Molecular modalities of Hox protein mode of action

The importance of Hox proteins in development, evolution and physio-pathological processes is strongly established. Contrasting with this, very little is known about how Hox proteins operate as transcription factors. Our team has a longstanding interest in deciphering the intrinsic molecular support for Hox protein functions. Work focused on deciphering the modalities of Hox protein specificity, i.e. how proteins with a highly conserved DNA binding domain reach functional diversity, characterising the interface with the transcription machinery and chromatin.

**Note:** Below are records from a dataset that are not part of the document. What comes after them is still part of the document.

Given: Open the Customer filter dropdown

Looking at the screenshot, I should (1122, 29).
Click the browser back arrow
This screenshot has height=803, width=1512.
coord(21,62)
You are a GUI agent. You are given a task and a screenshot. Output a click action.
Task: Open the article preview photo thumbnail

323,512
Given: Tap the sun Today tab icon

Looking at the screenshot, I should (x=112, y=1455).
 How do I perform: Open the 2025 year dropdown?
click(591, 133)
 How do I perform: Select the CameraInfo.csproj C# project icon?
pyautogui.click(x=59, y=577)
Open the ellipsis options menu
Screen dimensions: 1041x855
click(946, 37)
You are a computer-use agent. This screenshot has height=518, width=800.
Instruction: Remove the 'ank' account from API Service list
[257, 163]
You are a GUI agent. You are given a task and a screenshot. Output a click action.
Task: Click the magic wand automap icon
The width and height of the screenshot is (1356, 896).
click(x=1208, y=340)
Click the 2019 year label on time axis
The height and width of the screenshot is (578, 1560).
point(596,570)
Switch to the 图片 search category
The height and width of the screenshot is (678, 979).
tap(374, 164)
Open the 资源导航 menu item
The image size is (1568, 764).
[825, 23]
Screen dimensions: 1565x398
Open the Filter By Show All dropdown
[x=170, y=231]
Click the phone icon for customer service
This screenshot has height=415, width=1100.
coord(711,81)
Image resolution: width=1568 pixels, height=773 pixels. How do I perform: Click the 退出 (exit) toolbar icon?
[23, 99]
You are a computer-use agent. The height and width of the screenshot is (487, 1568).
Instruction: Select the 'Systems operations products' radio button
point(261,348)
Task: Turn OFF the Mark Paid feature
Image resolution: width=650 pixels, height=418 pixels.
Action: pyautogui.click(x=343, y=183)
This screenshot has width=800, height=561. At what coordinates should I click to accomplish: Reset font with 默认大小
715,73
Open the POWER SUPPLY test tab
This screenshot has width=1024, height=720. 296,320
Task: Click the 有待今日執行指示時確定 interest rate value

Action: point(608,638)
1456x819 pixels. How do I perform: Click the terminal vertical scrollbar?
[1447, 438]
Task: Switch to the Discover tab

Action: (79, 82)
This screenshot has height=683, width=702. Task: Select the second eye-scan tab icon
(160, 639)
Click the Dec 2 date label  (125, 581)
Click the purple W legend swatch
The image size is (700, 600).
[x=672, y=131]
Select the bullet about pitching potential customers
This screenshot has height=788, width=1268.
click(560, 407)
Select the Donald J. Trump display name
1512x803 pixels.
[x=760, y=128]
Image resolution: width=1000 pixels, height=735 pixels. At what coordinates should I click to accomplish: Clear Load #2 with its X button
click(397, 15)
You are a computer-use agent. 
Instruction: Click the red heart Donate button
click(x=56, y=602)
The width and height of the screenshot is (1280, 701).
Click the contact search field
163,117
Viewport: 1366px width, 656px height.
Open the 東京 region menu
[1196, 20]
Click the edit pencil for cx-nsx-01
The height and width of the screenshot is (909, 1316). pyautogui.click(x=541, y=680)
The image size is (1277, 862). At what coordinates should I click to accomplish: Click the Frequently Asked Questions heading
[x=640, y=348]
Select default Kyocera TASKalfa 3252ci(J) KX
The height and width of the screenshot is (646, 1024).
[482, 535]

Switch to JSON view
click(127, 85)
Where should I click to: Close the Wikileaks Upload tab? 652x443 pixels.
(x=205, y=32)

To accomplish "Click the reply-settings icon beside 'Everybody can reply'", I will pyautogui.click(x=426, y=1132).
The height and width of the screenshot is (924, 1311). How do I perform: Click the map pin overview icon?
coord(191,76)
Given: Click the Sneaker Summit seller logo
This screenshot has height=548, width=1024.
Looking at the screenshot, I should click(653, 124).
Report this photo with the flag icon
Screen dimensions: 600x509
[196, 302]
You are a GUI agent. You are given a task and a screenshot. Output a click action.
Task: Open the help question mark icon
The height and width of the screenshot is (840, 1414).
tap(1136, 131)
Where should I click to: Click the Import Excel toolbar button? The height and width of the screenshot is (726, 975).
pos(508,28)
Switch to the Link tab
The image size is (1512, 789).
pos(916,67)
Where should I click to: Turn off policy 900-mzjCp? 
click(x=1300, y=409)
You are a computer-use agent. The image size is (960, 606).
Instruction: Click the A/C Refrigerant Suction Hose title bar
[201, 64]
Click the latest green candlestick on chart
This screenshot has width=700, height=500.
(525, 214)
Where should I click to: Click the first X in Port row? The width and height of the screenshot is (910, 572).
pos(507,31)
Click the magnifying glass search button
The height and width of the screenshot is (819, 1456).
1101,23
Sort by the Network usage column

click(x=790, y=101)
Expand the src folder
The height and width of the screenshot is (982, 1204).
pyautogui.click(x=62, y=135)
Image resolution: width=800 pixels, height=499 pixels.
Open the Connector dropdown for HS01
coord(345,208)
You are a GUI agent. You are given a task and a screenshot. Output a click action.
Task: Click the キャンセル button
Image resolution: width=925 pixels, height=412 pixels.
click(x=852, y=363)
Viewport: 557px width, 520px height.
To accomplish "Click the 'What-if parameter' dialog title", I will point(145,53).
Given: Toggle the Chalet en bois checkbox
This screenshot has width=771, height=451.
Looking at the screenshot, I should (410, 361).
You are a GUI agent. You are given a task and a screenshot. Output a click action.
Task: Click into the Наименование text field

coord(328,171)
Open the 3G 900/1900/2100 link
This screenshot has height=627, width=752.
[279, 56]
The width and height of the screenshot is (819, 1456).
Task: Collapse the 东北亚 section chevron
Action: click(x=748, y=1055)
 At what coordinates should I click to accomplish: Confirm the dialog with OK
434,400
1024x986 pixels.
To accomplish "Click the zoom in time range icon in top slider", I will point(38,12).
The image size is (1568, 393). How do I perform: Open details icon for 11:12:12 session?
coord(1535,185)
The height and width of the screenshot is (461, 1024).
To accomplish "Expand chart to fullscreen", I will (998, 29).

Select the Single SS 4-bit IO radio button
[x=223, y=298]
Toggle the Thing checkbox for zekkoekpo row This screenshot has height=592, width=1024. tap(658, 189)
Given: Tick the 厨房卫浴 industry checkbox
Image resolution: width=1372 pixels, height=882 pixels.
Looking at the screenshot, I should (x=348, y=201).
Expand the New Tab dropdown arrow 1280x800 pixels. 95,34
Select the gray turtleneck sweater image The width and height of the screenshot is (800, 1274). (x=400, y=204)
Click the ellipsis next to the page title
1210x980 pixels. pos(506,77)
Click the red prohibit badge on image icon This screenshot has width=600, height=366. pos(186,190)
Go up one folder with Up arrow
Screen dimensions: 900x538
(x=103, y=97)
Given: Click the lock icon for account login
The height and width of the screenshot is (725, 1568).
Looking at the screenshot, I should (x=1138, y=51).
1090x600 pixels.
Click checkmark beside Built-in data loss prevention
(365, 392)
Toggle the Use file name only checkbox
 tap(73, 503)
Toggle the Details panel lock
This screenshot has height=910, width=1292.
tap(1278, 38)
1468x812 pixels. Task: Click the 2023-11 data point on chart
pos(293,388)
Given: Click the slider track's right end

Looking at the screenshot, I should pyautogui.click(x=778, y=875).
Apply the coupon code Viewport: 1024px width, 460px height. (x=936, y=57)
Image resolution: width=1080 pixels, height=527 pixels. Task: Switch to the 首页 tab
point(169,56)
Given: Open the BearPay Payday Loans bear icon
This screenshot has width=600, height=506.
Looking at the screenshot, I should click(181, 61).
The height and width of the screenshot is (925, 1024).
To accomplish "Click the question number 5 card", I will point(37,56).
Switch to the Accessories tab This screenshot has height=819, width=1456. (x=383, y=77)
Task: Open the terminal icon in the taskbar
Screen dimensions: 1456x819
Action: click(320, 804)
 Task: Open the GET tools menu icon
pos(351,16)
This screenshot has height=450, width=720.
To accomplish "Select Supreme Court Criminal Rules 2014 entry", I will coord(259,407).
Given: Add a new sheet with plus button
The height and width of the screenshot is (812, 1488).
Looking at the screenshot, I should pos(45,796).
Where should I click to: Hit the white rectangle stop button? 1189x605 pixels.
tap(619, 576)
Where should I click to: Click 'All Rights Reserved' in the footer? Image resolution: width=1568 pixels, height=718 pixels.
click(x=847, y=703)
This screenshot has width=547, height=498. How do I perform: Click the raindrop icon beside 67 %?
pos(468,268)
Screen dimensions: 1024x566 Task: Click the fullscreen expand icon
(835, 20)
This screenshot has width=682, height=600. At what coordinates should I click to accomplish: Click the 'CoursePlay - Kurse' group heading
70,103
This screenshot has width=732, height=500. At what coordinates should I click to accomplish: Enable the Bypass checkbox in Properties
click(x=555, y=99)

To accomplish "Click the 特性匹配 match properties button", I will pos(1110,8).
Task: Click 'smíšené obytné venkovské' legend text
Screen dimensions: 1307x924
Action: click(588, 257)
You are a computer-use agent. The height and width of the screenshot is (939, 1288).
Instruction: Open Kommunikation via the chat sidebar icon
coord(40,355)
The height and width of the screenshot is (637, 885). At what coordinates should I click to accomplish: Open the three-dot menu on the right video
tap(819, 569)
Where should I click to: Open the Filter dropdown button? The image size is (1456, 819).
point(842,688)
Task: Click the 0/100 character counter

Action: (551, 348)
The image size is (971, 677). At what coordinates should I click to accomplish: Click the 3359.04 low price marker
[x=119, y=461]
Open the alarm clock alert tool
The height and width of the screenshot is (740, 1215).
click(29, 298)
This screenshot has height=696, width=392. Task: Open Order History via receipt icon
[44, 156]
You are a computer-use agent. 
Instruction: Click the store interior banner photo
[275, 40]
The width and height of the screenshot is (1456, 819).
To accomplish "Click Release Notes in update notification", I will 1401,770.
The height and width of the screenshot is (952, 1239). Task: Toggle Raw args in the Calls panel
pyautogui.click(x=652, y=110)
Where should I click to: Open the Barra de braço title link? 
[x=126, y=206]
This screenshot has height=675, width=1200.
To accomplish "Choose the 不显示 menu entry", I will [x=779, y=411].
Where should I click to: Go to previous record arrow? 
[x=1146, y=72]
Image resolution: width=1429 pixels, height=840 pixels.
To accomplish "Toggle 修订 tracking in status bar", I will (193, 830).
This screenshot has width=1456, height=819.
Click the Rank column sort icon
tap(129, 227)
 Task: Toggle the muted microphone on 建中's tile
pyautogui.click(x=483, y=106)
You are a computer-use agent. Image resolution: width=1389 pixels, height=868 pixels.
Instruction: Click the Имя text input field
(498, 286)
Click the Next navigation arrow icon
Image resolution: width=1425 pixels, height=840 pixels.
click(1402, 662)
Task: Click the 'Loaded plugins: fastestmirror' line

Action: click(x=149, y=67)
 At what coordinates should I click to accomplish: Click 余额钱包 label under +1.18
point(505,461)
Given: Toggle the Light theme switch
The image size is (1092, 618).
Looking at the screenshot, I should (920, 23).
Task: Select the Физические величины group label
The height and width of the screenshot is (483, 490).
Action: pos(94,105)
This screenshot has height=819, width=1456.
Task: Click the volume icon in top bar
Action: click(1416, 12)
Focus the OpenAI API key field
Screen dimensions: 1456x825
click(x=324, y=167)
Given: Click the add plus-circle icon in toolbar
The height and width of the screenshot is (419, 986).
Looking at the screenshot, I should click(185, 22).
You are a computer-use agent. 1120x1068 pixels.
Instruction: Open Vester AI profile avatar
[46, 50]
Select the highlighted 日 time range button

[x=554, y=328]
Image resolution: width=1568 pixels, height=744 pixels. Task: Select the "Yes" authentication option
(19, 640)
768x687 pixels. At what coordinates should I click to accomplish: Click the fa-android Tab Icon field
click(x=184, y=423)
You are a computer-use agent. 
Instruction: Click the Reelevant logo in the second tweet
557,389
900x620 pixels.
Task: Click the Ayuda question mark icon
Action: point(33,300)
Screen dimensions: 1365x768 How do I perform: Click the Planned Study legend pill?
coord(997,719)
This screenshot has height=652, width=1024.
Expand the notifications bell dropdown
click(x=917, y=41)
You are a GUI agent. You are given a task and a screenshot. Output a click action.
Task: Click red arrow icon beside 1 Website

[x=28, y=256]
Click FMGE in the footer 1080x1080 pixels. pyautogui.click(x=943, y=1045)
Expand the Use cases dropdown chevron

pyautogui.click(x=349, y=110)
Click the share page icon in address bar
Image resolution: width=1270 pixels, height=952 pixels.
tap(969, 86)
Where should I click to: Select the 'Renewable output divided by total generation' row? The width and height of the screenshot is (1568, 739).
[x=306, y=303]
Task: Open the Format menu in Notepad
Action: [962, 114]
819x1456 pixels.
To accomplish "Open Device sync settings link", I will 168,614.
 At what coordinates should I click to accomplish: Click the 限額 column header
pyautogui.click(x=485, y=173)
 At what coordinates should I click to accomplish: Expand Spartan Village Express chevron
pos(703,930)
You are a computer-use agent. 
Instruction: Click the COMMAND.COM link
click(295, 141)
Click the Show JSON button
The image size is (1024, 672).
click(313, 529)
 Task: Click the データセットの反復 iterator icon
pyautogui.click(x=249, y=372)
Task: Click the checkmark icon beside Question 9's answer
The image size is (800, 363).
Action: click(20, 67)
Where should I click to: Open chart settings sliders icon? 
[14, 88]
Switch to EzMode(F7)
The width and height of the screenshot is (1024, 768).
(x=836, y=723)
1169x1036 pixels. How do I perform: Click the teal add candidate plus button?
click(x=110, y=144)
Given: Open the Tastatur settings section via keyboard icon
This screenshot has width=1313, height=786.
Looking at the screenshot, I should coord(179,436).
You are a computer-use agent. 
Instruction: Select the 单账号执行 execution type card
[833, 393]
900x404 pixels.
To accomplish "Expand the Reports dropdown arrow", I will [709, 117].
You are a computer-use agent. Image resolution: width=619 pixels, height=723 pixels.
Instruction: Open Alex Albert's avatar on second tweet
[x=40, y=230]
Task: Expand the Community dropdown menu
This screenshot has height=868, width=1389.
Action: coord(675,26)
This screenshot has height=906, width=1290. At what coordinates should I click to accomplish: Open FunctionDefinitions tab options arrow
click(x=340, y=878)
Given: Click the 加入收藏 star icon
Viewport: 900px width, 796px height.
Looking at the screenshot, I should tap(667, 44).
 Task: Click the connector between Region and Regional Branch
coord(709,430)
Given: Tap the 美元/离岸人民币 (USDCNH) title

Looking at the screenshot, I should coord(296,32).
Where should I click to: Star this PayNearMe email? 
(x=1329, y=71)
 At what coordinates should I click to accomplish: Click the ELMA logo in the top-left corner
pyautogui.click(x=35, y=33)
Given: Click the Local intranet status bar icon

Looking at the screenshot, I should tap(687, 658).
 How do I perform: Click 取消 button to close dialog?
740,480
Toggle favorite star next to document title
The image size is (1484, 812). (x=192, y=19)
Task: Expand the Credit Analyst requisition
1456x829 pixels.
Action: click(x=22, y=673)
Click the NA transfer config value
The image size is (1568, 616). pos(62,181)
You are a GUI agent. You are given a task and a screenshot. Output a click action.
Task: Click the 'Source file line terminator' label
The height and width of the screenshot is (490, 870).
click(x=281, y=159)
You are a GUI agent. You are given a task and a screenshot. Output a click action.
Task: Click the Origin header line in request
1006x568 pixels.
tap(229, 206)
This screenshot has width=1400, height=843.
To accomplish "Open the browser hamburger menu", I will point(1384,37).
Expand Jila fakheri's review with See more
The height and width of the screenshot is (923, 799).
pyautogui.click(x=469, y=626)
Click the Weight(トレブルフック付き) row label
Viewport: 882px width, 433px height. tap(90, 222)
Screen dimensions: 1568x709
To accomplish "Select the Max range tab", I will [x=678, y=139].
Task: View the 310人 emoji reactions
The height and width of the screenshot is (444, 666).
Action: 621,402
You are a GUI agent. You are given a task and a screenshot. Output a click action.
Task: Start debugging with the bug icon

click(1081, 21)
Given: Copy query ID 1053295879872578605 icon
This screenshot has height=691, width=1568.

Well-known for their specific functions in promoting morphological diversification during development and evolution Hox proteins also share common functions, which has long been overlooked and only recently highlighted. We recently explored how Drosophila Ubx and AbdA, two phylogenetically strongly related proteins Hox proteins, perform identical functions, with the intuitive assumption that it would rely on conserved Ubx/AbdA protein sequences. Surprisingly we found that protein motifs conserved in Ubx and AbdA are distinctly used for shared genomic targeting and multiple developmental functions, highlighting distinct molecular strategies for shared in vivo functions. These results challenge the view that conserved protein motifs generally serve identical functions, and suggest that not only motif presence but also motif usage is central to changes/evolution of protein activity. Ongoing work aims at elucidating how Intrinsically disordered protein region (IDR), containing Short Linear Motifs (SLiMs), defines the mode of motif usage.